Ocorreu ontem, 09/03, o 32º Webinário da ABC, “Genética, Vacina e COVID-19”. Em comemoração ao Dia da Mulher, a Academia Brasileira de Ciências convidou grandes mulheres cientistas para fomentar o debate, sendo elas: Mayana Zatz (USP, membro titular da ABC), Mara Hutz (UFRGS, membro titular da ABC), Selma Bezerra Jerônimo (UFRN) e Leda Castilho (UFRJ, ex membro afiliado da ABC). O debate foi mediado pela biomédica Helena Nader, vice-presidente da ABC .
Antes mesmo do início, o Webinário já dava indícios de que seria um sucesso: bateu recorde de inscrições com mais de 1.700 registros. Durante a transmissão ao vivo no YouTube, houve picos de 900 pessoas assistindo simultaneamente. Vale ressaltar que o evento completo está disponível em nosso canal.
O evento começou com uma breve introdução do presidente da ABC Luiz Davidovich, que apresentou a temática do Webinário e divulgou as recentes ações da ABC para a Semana da Mulher, incluido o vídeo de Veridiana Vitória Rossetti no Ciência Gera Desenvolvimento. O presidente aproveitou a oportunidade para divulgar o próximo webinário, que ocorrerá no dia 23 de março e contará com a presença do vencedor do prêmio Nobel de economia James Heckman falando sobre educação infantil.

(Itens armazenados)
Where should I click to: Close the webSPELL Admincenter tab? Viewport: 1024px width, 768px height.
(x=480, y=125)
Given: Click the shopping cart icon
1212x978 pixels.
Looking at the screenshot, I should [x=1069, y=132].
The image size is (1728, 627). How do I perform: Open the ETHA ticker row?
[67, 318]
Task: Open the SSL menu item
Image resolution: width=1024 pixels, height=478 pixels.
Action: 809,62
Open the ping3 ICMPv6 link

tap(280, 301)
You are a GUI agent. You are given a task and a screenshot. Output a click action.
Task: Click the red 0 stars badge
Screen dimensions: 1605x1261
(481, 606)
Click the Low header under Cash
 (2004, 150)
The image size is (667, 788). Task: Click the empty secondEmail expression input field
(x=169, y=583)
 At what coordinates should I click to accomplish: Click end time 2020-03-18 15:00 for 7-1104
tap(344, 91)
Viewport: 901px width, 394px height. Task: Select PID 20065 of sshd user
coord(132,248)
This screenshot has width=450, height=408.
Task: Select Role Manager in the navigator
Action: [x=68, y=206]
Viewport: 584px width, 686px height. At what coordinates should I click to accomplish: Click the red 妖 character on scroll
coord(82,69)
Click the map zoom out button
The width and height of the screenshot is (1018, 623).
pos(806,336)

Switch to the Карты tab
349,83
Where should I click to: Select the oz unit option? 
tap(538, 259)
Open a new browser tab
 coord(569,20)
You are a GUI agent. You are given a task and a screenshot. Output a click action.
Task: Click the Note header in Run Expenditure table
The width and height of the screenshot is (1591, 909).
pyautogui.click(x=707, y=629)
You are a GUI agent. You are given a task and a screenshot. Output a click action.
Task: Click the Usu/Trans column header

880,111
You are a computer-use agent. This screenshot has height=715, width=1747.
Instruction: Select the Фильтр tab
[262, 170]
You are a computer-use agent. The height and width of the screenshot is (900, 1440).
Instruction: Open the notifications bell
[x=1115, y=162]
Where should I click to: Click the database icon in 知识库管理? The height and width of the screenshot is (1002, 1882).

* _TAREFAS DO EXERCÍCIO_:
a: Transcreva, do texto sobre o webinário, tudo o que vai desde "Ocorreu ontem, 09/03, o" até "vice-presidente da ABC .".
b: Reescreva em forma de lista o parágrafo do texto sobre o webinário que começa com "Antes mesmo do início", mantendo os fatos principais.
c: Segundo o texto sobre o webinário, em que data ocorrerá o próximo webinário?
A listagem não tem nenhum papel aqui.

* _SOLUÇÕES DO EXERCÍCIO_:
a:
Ocorreu ontem, 09/03, o 32º Webinário da ABC, “Genética, Vacina e COVID-19”. Em comemoração ao Dia da Mulher, a Academia Brasileira de Ciências convidou grandes mulheres cientistas para fomentar o debate, sendo elas: Mayana Zatz (USP, membro titular da ABC), Mara Hutz (UFRGS, membro titular da ABC), Selma Bezerra Jerônimo (UFRN) e Leda Castilho (UFRJ, ex membro afiliado da ABC). O debate foi mediado pela biomédica Helena Nader, vice-presidente da ABC .

b:
- Recorde de inscrições: mais de 1.700 registros antes do início.
- Picos de 900 pessoas assistindo simultaneamente à transmissão ao vivo no YouTube.
- O evento completo está disponível no canal.

c: No dia 23 de março.